A delicious cake with unusual flavour combination of coffee with toffee frosting. The toffee can be made and stored in refrigerator up to 8-10 days ahead of baking this cake.
- Instant coffee powder 2 teaspoon
- Hot water 1/3 cup
- All-purpose flour (maida) 1 ½ cup
- Baking powder 1 teaspoon
- Baking soda ½ teaspoon
- Butter ½ cup
- Castor sugar ¾ cup
- Eggs 2 (50-55 gm each)
- Curds (dahi/yogurt) ¼ cup
- Coffee essence ½ teaspoon (optional)
- Coarsely powdered granulated sugar may be used instead of castor sugar if preferred.
- Condensed milk toffee ½ cup, generous
- Very hot water 4-6 teaspoon
- Vanilla essence ½ teaspoon
- Salt ¼ tsp, optional (I love salty caramel)
- Chopped walnuts to sprinkle on top
Method for the cake
Grease a 17-18cm (7”) cake tin. Line the base with parchment/butter paper and grease the paper.

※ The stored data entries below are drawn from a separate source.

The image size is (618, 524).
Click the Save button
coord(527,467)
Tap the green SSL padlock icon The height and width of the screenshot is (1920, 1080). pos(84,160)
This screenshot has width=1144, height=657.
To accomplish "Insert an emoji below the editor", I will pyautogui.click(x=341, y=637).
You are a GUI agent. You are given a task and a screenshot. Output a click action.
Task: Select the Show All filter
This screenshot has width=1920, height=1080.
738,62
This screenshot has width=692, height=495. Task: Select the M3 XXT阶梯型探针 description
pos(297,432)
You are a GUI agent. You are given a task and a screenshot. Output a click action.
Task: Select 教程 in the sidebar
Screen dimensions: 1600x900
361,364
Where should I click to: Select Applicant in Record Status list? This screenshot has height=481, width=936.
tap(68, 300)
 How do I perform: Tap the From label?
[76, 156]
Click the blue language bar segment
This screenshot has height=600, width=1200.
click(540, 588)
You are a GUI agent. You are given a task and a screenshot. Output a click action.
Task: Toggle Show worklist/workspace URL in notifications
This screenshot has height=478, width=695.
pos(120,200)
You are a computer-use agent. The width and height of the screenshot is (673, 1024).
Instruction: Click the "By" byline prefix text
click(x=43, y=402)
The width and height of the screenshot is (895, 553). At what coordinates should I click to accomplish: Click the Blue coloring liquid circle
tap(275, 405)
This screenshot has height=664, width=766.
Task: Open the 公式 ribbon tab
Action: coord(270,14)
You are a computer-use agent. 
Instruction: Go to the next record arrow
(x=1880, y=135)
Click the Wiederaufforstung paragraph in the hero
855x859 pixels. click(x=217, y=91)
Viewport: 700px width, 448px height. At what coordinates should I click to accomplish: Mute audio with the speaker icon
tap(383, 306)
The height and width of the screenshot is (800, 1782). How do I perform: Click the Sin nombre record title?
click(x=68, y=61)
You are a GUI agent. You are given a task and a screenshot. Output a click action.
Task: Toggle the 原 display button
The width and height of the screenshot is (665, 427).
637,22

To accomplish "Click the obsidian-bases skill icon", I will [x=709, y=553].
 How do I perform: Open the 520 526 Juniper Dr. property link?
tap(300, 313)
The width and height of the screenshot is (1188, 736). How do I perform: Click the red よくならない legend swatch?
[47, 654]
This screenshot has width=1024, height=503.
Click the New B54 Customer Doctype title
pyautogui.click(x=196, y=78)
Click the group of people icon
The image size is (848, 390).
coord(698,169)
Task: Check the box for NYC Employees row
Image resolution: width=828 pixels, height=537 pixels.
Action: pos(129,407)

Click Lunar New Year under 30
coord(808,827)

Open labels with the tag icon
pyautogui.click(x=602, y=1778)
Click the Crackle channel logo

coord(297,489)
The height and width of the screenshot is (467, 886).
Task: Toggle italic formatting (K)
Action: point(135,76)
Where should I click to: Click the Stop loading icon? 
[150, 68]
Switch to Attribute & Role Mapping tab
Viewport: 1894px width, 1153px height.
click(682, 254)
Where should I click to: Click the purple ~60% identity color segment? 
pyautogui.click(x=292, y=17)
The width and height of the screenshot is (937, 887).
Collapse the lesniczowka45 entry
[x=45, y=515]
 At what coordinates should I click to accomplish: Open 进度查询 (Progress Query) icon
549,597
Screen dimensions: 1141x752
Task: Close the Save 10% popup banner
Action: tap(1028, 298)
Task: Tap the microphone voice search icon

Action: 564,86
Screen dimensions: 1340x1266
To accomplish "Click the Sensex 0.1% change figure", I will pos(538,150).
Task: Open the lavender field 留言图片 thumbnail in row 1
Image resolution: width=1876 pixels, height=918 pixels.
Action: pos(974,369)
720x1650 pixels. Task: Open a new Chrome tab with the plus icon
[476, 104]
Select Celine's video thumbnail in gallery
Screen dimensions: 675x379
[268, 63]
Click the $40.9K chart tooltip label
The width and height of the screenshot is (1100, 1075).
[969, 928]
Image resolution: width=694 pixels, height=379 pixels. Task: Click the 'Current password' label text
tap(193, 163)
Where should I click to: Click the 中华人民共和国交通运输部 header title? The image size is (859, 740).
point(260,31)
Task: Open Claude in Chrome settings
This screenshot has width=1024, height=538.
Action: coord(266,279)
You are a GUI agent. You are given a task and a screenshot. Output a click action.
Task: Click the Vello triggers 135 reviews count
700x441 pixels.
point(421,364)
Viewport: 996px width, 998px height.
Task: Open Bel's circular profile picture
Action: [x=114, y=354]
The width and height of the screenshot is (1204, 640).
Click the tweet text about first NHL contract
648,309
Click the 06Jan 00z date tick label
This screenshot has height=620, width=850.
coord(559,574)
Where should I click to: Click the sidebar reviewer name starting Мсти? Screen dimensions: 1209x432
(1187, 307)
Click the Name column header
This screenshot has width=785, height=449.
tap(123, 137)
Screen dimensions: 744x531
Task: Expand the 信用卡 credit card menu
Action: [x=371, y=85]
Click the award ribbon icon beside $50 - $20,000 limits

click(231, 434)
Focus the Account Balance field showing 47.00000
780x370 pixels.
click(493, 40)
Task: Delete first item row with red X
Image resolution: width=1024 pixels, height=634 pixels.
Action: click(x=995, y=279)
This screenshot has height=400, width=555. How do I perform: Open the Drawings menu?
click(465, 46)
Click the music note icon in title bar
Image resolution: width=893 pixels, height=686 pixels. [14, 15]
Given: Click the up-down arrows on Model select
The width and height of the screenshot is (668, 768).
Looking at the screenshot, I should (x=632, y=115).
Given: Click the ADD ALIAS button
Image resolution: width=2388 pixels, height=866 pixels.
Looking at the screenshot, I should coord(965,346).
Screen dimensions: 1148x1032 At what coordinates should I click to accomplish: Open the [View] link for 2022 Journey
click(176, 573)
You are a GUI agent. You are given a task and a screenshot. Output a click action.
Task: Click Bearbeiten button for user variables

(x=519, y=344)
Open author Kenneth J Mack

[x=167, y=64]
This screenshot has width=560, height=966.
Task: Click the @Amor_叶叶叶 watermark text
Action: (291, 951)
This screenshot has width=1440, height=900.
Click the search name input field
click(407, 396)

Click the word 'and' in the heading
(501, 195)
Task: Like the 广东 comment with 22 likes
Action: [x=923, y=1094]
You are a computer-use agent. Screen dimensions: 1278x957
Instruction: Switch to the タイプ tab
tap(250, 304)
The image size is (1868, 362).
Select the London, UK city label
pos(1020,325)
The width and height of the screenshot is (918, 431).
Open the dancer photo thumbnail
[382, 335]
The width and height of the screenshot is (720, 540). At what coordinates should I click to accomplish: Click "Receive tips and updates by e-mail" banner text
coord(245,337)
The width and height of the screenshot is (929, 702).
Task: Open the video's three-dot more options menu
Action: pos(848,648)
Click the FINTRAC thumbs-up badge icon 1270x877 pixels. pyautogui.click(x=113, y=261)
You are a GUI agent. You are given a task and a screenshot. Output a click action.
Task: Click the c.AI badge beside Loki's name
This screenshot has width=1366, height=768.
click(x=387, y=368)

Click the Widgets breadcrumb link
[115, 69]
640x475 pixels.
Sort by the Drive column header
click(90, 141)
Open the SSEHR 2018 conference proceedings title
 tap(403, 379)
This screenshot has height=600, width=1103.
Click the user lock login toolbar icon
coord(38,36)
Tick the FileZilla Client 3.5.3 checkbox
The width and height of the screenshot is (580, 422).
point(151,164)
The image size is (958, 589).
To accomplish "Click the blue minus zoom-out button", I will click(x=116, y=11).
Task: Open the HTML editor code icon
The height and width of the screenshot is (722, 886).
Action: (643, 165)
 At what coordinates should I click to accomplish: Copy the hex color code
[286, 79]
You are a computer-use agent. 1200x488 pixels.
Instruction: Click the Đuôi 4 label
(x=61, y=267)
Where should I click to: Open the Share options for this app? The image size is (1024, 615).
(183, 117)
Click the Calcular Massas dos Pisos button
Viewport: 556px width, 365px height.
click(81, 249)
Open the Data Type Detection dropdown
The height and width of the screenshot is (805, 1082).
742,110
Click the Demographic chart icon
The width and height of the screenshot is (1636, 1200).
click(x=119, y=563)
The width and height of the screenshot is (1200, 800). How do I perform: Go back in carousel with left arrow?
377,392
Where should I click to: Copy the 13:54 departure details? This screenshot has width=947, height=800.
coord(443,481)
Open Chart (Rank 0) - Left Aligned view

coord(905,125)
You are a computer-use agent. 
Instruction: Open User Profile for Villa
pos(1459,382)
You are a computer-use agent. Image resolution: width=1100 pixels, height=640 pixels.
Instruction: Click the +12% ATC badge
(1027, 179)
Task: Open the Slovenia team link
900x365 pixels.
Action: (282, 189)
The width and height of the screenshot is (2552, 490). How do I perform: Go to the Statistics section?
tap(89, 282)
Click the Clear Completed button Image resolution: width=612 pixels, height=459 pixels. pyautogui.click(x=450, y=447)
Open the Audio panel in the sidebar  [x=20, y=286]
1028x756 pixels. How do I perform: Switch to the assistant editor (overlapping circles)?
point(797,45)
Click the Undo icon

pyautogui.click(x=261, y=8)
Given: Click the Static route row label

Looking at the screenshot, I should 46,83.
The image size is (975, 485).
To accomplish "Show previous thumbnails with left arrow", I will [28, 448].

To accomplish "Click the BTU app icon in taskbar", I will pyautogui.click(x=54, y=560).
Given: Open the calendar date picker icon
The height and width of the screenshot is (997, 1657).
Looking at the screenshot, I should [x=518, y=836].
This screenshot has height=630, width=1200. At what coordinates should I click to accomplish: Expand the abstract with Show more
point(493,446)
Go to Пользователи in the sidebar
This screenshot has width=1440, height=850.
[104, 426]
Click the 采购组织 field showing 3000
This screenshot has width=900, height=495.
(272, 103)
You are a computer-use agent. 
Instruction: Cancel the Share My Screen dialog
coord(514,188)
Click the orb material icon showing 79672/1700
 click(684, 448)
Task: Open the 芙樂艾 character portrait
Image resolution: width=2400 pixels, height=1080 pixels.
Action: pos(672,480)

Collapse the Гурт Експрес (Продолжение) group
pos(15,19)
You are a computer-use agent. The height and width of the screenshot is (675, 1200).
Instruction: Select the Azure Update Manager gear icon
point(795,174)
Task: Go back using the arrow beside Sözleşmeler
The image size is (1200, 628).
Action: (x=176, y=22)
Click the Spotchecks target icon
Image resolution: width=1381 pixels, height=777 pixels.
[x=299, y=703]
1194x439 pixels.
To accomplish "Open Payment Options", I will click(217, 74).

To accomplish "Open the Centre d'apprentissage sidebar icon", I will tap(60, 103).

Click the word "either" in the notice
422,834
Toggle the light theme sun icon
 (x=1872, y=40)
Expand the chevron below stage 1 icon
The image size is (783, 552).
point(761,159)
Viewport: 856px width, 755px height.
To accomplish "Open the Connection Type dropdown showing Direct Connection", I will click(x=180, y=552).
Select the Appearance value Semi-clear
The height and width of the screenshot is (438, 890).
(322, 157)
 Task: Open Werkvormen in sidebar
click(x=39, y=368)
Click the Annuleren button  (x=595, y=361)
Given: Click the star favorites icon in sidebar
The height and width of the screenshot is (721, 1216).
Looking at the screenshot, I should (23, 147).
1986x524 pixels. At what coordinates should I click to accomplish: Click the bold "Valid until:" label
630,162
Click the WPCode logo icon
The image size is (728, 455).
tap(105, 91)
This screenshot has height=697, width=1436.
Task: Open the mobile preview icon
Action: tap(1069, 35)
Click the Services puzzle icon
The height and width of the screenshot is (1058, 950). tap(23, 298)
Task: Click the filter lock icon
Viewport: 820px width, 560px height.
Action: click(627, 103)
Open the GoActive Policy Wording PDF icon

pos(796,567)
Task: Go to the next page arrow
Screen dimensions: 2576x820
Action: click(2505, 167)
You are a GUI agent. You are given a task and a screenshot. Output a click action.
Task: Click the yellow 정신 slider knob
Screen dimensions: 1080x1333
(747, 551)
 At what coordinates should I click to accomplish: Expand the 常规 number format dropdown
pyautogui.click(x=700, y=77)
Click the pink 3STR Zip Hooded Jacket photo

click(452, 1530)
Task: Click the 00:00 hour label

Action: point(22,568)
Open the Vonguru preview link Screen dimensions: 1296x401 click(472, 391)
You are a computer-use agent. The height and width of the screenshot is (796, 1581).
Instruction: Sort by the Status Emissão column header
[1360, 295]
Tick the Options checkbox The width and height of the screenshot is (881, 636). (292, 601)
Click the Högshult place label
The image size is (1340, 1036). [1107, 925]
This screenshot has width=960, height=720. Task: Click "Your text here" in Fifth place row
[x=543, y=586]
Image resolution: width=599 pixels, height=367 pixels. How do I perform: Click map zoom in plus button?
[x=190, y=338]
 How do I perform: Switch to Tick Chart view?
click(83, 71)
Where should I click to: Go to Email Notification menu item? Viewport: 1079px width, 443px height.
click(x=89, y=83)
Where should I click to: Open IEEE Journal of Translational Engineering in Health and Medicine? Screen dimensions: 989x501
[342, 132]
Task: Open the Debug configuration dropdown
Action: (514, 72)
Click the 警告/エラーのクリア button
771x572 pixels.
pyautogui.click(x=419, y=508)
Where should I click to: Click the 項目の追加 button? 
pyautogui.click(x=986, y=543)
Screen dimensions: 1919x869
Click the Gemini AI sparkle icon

Dissolve the coffee powder in hot water and leave aside to cool.
Preheat the oven to 170C (I use Panasonic OTG).
Combine flour, baking powder and soda and mix well.
Cream butter with sugar till light and fluffy.
Add the eggs, one at a time, beating well after each addition.
Fold in the flour alternately with coffee.
Add curds and optional essence and mix to combine (avoid over mixing)
Transfer the mixture into the prepared tin.
Push some of the mixture with a spatula from center to sides, making a depression in the center (this will prevent the cake from forming a “dome/hat” in the center).
Place the tin in the oven and bake till done (30-35 minutes).
Remove the cake from the oven and place the tin on a rack.
After 5 minutes, turn it out on a plate and invert on the rack again so that the top side is up.
Leave aside to cool completely before frosting.
Method for Frosting
Place the cake on a serving plate.
Place the toffee in medium size bowl and place the bowl in a hot water bath (do not cook).
Stir the toffee till it begins to soften.
Add hot water, a teaspoon at a time, till the toffee is of thick spreading consistency.
Mix in the essence and optional salt.
Transfer the toffee on to the cake and spread with a palette knife/spatula/back of a spoon dipped in hot water (this frosting spreads smoothly and easily).
Sprinkle chopped walnuts on top.
If you wish to frost also the sides, use ¾ cup of toffee.
Let the icing set for at least 30 minutes before cutting and serving the cake.